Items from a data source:
----
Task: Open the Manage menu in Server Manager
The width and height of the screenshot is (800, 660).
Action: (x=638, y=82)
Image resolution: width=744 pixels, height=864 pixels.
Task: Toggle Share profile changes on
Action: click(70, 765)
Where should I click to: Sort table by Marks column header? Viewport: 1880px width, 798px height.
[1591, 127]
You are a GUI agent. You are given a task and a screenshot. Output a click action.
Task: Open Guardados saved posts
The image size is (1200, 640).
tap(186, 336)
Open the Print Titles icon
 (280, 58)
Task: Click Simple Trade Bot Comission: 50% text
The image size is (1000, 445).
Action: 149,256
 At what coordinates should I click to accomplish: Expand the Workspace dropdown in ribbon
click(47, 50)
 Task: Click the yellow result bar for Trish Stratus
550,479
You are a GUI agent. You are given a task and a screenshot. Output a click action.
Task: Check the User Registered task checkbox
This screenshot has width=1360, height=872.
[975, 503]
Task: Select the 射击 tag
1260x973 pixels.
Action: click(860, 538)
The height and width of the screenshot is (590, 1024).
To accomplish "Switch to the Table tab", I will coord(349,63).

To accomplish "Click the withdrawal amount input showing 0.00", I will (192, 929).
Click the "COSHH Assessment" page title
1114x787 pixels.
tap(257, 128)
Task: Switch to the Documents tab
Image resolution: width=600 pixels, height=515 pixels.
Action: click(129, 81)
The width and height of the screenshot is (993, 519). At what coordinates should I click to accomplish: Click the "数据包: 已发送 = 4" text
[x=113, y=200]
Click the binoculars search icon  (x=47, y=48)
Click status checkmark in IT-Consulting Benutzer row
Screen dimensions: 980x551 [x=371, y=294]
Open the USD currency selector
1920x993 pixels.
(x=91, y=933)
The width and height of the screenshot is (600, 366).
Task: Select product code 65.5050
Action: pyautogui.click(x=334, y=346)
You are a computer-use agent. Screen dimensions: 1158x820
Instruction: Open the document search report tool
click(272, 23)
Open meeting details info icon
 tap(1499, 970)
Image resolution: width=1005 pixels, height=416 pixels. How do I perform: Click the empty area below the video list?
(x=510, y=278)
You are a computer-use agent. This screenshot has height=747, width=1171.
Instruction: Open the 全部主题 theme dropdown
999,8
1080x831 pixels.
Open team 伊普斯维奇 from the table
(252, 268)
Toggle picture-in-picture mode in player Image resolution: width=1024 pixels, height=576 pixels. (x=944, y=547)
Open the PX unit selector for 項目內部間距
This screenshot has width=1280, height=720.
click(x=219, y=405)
----
■ WHAT YOU WILL DO
Each line in the data that holds the string "Switch" needs to be copied.

■ EXERCISE ANSWER
To accomplish "Switch to the Table tab", I will coord(349,63).
Task: Switch to the Documents tab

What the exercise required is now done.